----- Input data
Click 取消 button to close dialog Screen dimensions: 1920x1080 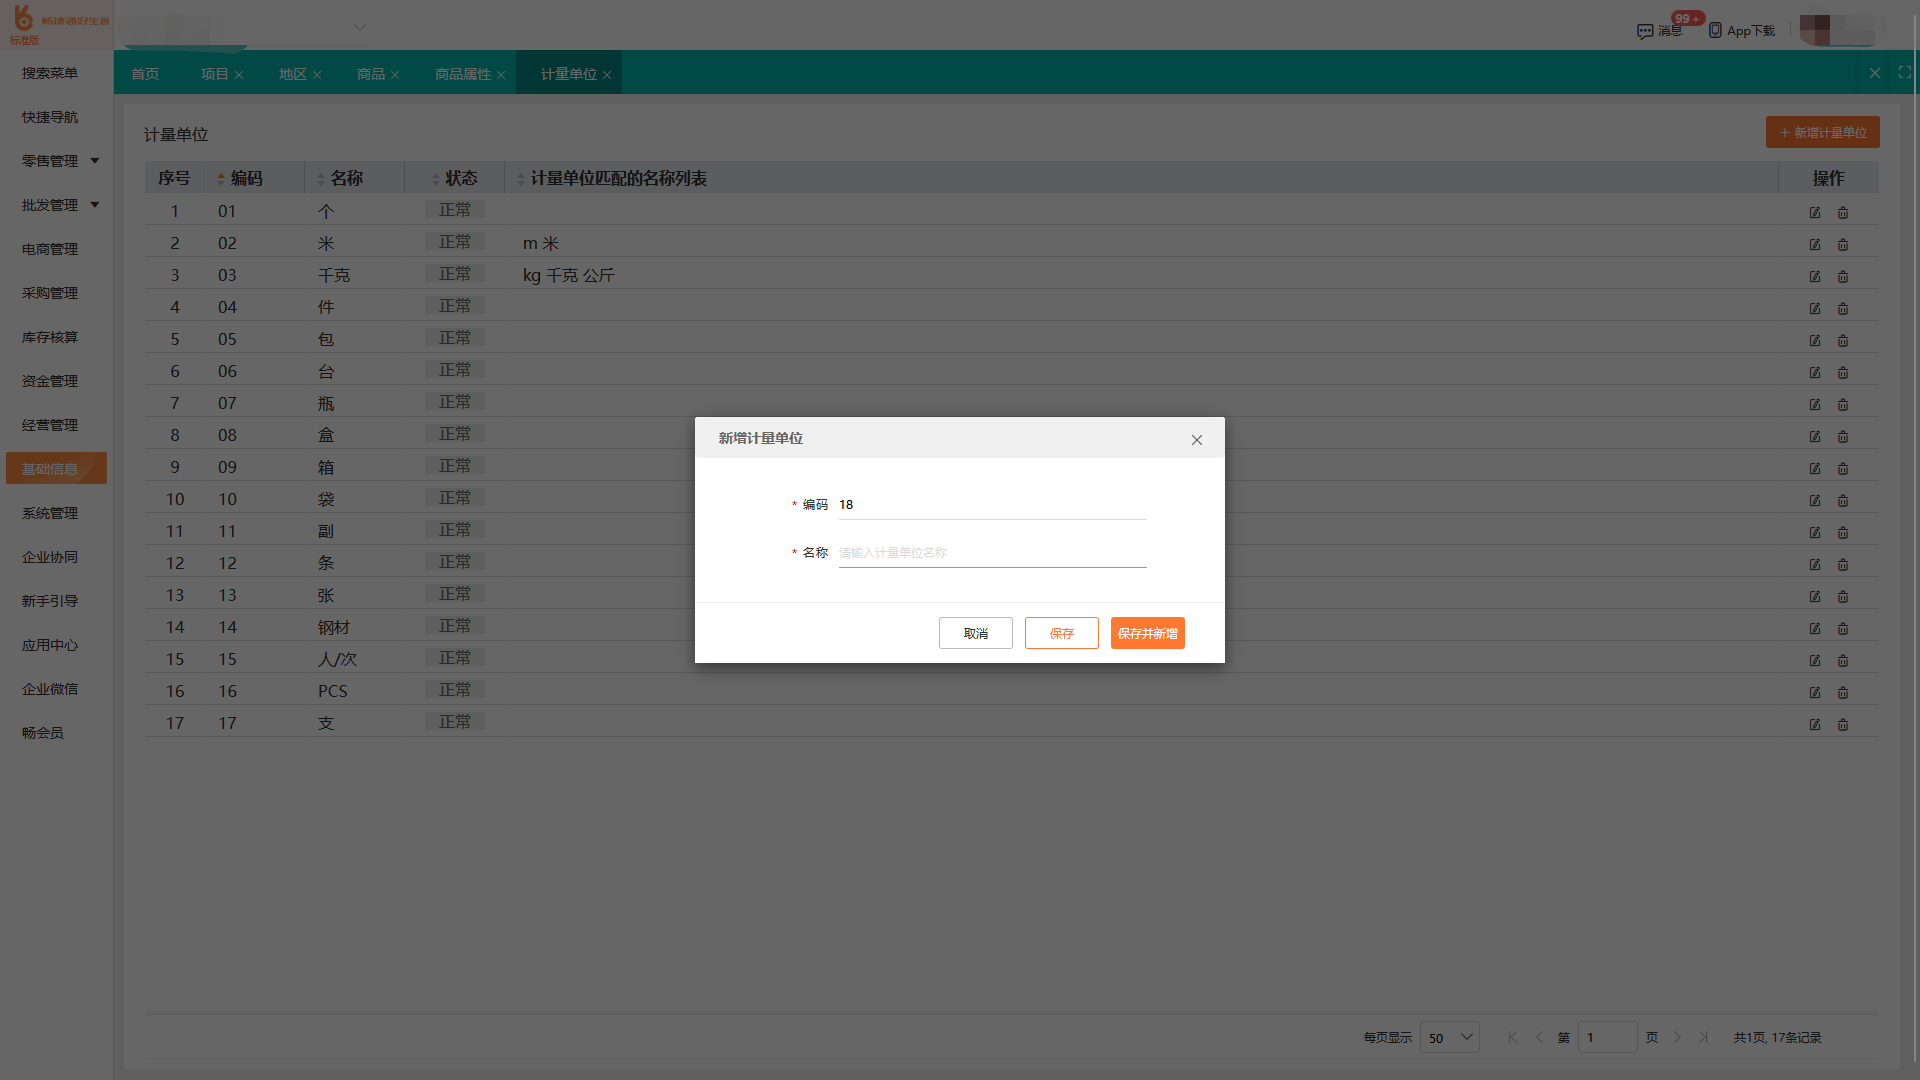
----------
----- Input data
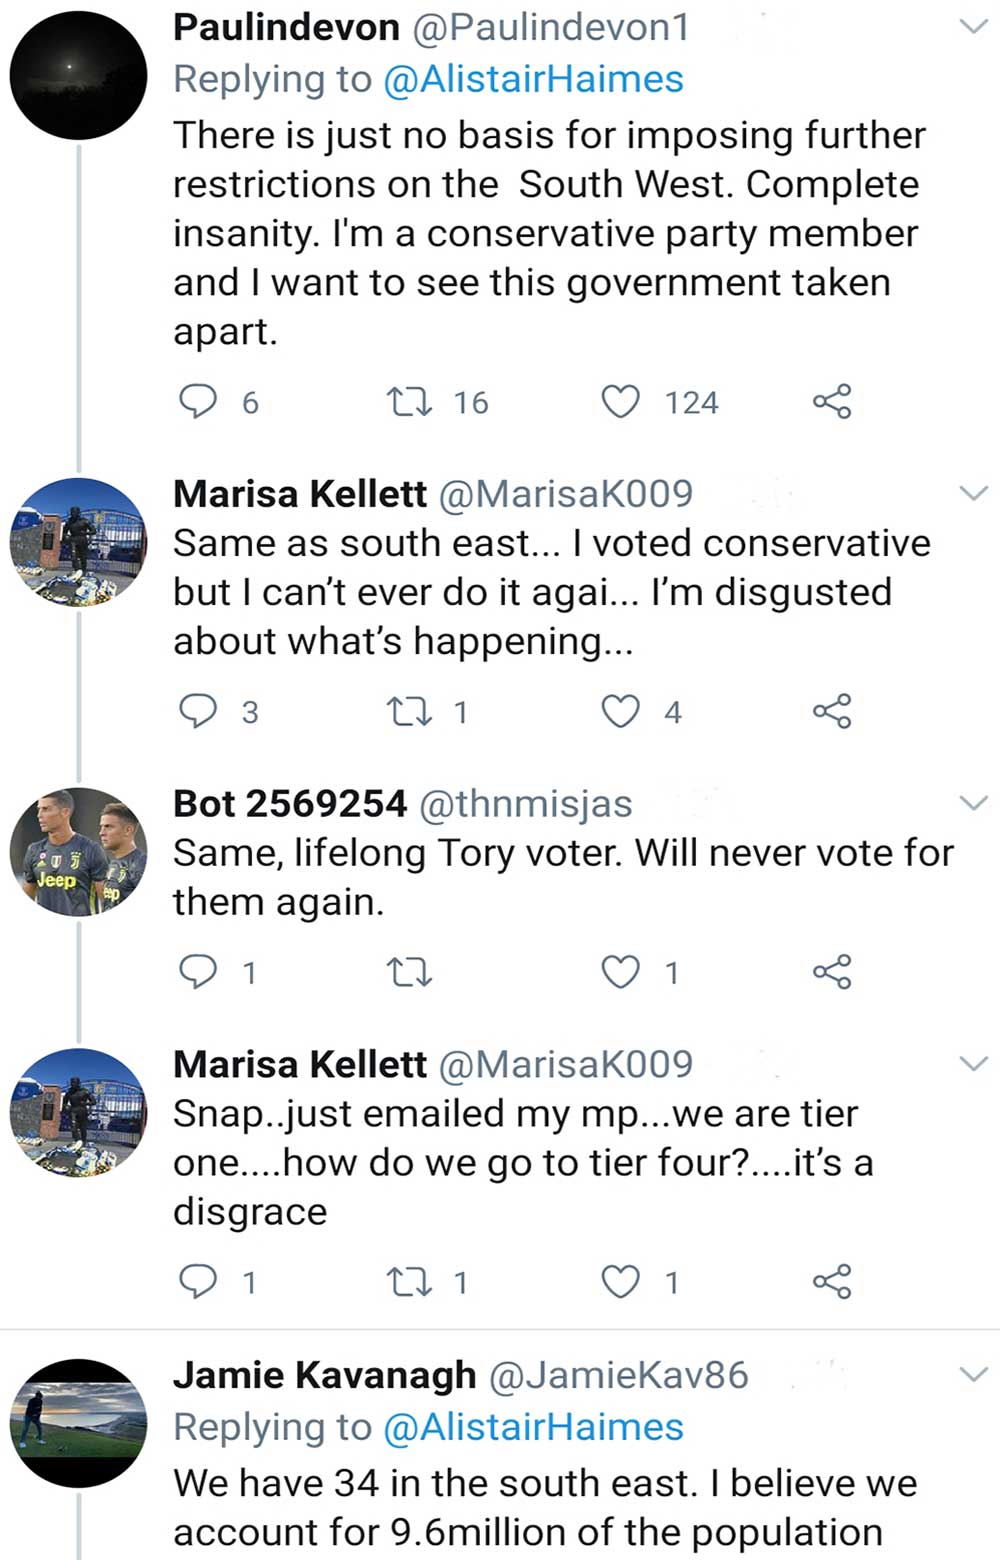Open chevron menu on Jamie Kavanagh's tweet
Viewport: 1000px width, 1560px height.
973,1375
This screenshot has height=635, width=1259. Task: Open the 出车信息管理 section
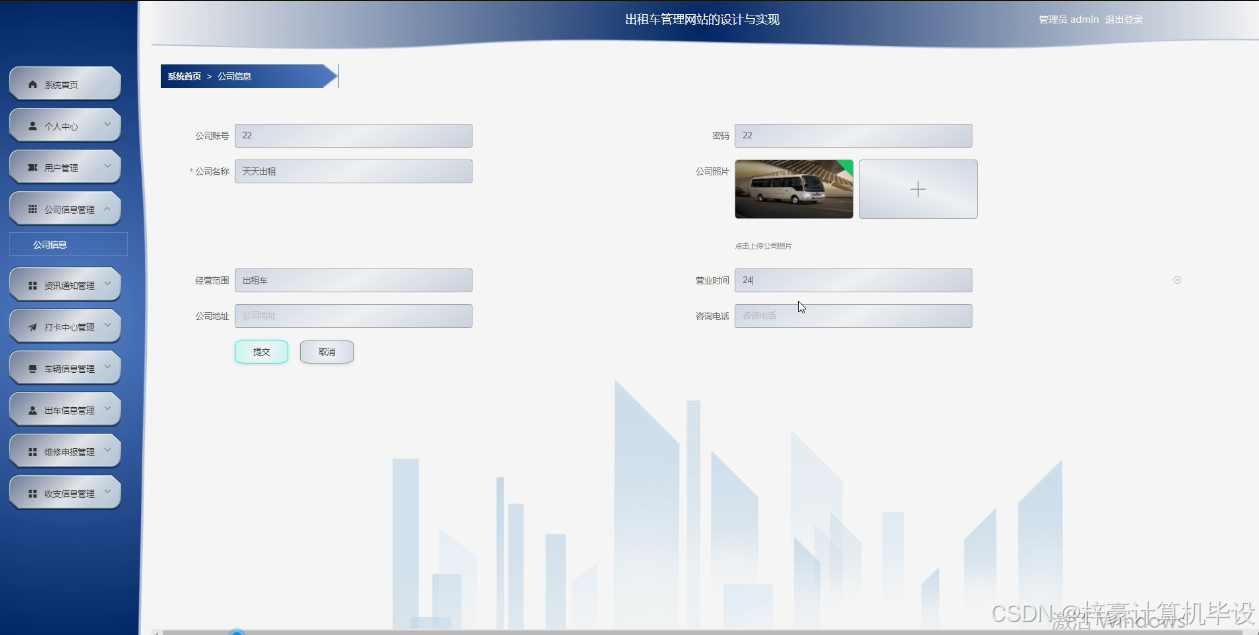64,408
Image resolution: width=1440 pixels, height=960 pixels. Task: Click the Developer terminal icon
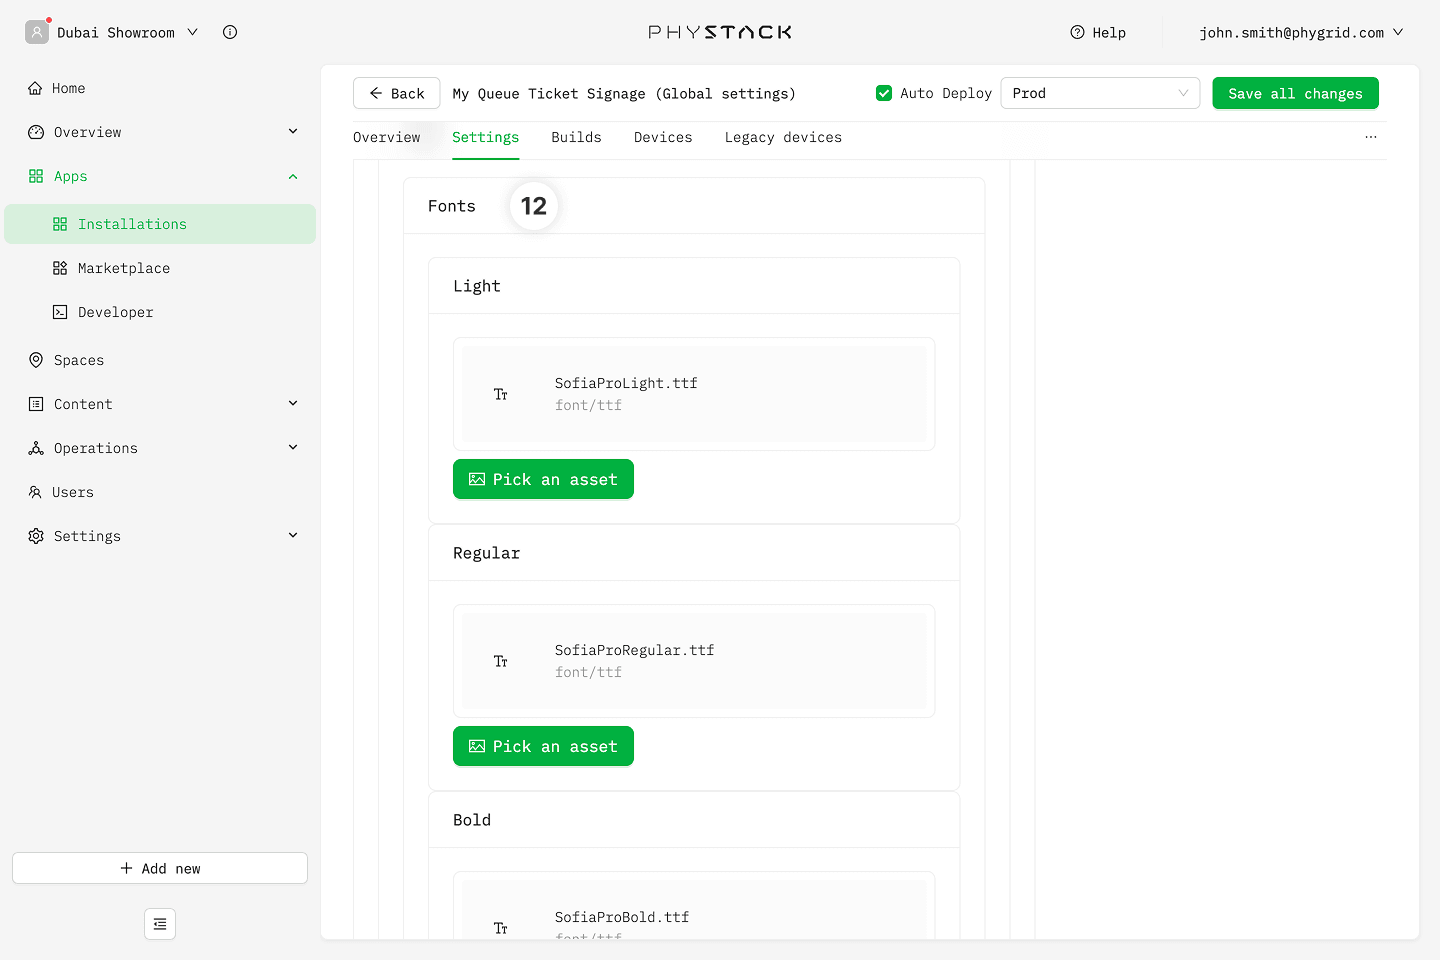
----------
Look back at the data above, then output exactly the lines from the line holding "This screenshot has" up to and including the line holding "Image resolution: width=1440". Leave out the pictures.

This screenshot has height=635, width=1259. Task: Open the 出车信息管理 section
64,408
Image resolution: width=1440 pixels, height=960 pixels. Task: Click the Developer terminal icon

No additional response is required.